Can You Avoid Networking Software Bugs?
One of my readers sent me an interesting reliability design question. It all started with a catastrophic WAN failure:
Once a particular volume of encrypted traffic was reached the data center WAN edge router crashed, and then the backup router took over, which also crashed. The traffic then failed over to the second DC, and you can guess what happened then...
Obviously they’re now trying to redesign the network to avoid such failures.
All kind of random things are being suggested such as deliberately maintaining different software revisions, having a different vendor in the second DC, etc.
I don’t see what one could do to avoid this type of failures apart from using different equipment in parallel, be it equipment from different vendors or different enough boxes from the same vendor.
The multi-vendor approach avoids box-specific catastrophes, but brings its own set of complexities and inter-vendor interoperability challenges… unless you split the network in multiple independent availability zones linked with simple IP transport, and use different set of vendors in each availability zone.
However, I’m not sure whether it would make more sense to deal with the ongoing complexity or once-in-a-blue-moon crash (assuming it does happen once in a blue moon).
Did you ever have to solve such a challenge? What did you do? What would you suggest? Oh, and keep in mind that SDN controllers might not be the right answer (see also this blog post).
As long as you stick with standards-based stuff (and using proprietary features is not a decision that should be undertaken lightly), this approach should be mostly okay.
Still, when you get down into the weeds, it can be tough to find feature parity when looking at things like per-member BFD for LACP links, etc...
Awaiting a second event before taking drastic measures would be best here. And trying to keep using safer code revisions of the vendor.
What I would ask myself:
1) Is my team qualified to support a new vendor?
2) Assuming we have a well-documented network, does my team has time to study/write standards that can support when configuring or troubleshooting QoS for example?

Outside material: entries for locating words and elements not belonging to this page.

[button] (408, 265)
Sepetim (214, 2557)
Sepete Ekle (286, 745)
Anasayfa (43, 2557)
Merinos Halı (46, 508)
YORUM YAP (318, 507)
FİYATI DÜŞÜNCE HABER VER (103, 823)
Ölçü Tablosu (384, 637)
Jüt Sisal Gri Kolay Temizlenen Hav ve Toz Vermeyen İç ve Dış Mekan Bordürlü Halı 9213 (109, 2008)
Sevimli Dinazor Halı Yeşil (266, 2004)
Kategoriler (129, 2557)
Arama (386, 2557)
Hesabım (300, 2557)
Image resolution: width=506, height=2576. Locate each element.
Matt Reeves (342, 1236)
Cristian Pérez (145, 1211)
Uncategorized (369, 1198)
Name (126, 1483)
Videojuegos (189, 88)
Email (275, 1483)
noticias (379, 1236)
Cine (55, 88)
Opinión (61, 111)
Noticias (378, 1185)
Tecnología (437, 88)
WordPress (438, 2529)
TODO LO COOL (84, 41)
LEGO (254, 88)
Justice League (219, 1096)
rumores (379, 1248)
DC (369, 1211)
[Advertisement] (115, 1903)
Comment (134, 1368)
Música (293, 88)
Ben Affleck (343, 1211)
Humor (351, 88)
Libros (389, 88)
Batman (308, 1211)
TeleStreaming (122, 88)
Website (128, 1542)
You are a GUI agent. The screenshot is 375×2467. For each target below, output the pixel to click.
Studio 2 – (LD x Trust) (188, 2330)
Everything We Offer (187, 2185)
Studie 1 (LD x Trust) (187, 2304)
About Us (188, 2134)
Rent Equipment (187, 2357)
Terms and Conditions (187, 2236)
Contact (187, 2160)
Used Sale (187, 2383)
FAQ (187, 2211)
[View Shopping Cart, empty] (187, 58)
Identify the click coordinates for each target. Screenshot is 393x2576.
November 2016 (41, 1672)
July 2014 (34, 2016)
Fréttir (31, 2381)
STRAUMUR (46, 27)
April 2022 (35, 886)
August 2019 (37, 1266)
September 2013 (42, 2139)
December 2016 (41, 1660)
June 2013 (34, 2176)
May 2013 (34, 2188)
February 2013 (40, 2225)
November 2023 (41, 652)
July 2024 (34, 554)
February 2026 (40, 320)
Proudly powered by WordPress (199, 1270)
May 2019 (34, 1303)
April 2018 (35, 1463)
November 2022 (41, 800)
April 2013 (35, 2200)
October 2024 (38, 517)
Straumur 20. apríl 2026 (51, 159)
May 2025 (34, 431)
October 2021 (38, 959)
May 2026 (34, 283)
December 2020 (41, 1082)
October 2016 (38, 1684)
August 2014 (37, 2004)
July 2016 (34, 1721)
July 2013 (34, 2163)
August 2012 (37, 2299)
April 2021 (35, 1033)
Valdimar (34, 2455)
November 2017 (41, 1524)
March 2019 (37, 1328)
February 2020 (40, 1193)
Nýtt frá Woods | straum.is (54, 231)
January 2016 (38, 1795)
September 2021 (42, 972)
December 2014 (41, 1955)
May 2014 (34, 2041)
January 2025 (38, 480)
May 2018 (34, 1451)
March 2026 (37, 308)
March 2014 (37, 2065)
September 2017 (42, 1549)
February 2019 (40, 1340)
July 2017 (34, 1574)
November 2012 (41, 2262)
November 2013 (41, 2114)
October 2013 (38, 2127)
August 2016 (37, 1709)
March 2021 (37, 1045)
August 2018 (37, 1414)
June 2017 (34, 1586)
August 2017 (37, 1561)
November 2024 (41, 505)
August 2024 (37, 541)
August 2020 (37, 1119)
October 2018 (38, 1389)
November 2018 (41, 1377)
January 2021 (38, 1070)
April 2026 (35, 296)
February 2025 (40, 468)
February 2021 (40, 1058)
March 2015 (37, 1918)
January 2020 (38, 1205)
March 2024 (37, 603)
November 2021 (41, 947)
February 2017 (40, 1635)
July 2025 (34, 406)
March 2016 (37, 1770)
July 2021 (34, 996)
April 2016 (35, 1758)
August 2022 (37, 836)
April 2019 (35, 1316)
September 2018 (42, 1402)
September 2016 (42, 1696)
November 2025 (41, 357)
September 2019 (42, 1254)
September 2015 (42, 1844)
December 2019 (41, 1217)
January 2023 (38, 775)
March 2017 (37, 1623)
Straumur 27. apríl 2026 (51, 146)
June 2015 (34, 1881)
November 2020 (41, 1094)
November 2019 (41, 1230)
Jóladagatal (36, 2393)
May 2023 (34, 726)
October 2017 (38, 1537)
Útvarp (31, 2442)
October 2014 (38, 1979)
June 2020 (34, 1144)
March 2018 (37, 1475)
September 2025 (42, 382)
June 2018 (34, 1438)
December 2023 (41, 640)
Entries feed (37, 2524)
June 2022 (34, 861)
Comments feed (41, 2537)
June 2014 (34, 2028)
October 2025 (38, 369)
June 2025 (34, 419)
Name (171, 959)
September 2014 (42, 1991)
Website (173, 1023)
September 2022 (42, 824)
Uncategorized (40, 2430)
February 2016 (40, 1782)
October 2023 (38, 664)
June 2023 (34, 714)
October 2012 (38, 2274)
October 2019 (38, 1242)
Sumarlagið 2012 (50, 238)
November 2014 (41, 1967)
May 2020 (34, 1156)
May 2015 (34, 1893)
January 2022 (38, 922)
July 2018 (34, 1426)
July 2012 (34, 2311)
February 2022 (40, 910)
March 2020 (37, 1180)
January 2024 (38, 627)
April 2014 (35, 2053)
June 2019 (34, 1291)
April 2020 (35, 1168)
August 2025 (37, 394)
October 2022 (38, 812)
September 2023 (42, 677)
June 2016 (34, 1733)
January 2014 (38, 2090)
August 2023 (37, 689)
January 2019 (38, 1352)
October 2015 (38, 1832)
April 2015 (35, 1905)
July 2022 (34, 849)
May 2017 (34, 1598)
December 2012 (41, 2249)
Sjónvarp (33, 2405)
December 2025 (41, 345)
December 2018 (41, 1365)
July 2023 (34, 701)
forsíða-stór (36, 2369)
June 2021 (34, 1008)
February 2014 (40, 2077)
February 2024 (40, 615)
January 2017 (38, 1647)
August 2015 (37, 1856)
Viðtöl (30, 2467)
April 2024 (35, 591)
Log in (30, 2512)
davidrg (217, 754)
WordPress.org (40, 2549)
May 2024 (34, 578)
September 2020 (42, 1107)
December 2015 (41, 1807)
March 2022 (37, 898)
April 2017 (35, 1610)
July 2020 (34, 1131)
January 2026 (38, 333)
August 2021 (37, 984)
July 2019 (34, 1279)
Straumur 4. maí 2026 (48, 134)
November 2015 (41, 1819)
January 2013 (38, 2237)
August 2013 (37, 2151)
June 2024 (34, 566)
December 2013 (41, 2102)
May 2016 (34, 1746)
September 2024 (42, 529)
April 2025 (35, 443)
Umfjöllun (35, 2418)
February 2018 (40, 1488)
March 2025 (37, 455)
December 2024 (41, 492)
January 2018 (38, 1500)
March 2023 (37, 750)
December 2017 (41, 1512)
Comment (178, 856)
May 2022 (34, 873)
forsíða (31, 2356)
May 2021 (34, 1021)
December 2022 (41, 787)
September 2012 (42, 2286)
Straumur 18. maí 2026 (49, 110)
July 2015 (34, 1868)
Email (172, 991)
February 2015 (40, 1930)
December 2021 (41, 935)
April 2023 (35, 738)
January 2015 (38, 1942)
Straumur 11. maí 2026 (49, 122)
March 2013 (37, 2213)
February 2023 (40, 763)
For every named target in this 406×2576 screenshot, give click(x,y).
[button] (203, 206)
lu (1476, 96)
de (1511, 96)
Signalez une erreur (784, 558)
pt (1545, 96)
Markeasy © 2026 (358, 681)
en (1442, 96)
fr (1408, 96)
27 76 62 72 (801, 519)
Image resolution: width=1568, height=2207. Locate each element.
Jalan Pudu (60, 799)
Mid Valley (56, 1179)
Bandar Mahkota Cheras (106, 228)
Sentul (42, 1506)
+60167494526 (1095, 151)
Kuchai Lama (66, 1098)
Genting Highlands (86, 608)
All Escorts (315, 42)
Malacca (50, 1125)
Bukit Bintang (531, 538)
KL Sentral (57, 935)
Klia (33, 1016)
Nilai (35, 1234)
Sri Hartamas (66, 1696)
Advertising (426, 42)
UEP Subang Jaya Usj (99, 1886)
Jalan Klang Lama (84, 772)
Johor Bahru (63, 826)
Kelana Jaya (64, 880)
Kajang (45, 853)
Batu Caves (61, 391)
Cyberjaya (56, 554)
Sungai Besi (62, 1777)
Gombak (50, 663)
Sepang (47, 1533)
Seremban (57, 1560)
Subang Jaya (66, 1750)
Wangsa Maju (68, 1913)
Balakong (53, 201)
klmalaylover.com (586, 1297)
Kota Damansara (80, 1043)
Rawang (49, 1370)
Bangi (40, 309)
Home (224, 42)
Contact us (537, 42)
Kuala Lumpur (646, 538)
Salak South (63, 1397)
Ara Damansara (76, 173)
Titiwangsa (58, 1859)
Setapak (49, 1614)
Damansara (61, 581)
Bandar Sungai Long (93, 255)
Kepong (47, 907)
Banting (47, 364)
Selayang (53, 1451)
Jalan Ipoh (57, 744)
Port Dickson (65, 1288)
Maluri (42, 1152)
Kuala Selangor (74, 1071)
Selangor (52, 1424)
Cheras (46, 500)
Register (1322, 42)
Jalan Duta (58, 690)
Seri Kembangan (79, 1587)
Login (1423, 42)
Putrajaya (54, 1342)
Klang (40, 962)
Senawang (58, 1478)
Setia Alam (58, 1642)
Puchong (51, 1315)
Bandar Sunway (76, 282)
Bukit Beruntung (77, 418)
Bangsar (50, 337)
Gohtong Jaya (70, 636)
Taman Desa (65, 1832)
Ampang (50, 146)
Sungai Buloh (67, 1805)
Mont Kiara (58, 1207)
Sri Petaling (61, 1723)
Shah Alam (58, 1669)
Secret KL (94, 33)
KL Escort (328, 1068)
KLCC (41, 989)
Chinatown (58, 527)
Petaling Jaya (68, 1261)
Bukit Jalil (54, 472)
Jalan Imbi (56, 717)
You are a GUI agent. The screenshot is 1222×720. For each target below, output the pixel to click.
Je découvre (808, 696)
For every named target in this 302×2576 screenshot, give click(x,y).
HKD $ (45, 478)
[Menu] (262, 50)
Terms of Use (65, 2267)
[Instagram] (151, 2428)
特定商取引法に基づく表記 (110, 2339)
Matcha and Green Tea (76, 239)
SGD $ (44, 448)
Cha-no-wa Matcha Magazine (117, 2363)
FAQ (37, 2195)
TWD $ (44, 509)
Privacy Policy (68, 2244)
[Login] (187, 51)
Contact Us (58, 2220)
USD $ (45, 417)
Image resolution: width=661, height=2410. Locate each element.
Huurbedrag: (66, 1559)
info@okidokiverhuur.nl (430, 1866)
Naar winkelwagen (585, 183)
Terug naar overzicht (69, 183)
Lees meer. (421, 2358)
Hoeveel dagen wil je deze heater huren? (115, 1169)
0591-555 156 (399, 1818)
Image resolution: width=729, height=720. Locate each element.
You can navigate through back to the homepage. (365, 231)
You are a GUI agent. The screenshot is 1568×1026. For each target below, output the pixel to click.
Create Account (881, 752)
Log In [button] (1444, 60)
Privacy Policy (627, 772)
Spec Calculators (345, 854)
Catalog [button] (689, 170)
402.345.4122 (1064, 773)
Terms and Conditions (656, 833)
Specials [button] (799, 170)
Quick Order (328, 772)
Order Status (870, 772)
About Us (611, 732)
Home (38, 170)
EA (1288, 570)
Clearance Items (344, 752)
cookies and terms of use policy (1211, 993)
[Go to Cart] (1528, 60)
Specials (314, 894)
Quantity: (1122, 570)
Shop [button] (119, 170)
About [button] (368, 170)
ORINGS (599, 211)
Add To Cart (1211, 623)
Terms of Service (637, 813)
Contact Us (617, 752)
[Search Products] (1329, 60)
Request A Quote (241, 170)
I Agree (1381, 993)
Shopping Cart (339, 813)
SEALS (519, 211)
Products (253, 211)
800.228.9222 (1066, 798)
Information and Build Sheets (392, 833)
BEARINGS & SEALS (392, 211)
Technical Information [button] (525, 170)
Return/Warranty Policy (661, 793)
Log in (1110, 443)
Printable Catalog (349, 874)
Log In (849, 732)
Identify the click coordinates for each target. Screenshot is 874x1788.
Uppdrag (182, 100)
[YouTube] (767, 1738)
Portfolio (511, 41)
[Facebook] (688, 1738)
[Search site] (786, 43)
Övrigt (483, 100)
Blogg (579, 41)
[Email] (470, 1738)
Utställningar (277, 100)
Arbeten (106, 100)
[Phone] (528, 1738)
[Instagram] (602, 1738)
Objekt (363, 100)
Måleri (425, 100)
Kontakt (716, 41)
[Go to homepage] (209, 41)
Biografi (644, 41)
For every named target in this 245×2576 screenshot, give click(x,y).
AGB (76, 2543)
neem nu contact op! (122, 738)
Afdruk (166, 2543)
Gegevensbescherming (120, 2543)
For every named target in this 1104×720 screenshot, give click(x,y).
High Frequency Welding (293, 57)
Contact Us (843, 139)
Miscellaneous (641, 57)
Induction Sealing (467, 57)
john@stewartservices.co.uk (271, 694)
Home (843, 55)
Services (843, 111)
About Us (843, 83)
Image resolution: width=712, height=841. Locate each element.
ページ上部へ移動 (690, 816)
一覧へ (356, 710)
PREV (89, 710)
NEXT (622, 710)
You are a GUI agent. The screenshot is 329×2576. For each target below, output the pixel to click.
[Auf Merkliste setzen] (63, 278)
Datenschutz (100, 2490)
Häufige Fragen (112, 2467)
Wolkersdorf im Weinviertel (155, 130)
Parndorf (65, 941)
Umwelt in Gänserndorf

3) Are we implementing procedures to validate if a solution will perform as expected prior the deployment?
In addition, even in a multi-vendor environment you might face issues in some corner case situations . A real case: We have a branch with two border routers working in a hot-standby fashion. The seconday (standby router) had been replaced a time ago because it was EOL and one beautiful day the primary link failed and the secondary did not take over. Reason? It had a IOS basic version that supports only EIGRP Stub routing. The problem: The router was in a transit path. Thus, the entire branch went down. Now wondering that we could have had a Juniper as primary and Cisco as secondary, this problem would have happened anyway.
All said, personally, I prefer wait to Halley Comet rather spend too much energy working to avoid it and suddenly appear a new one (hale-bopp)!
If after investigation I did find out that the issue wasn't going to be a blue moon event, I would ask "Do we know that it is specific volume that is causing this issue?" If for example we know that 500 MB of aggregate encrypted traffic is causing this software issue and it will run smoothly under that amount can we consider using the backup WAN router in a load sharing design?
If we absolutely have to solve this issue I would look into load sharing across the WAN routers. It adds complexity, but its a set of known complexity problems. Its a set of known bugs. Adding a second vendor presents a whole new set of bugs to discover and unforeseen complexity.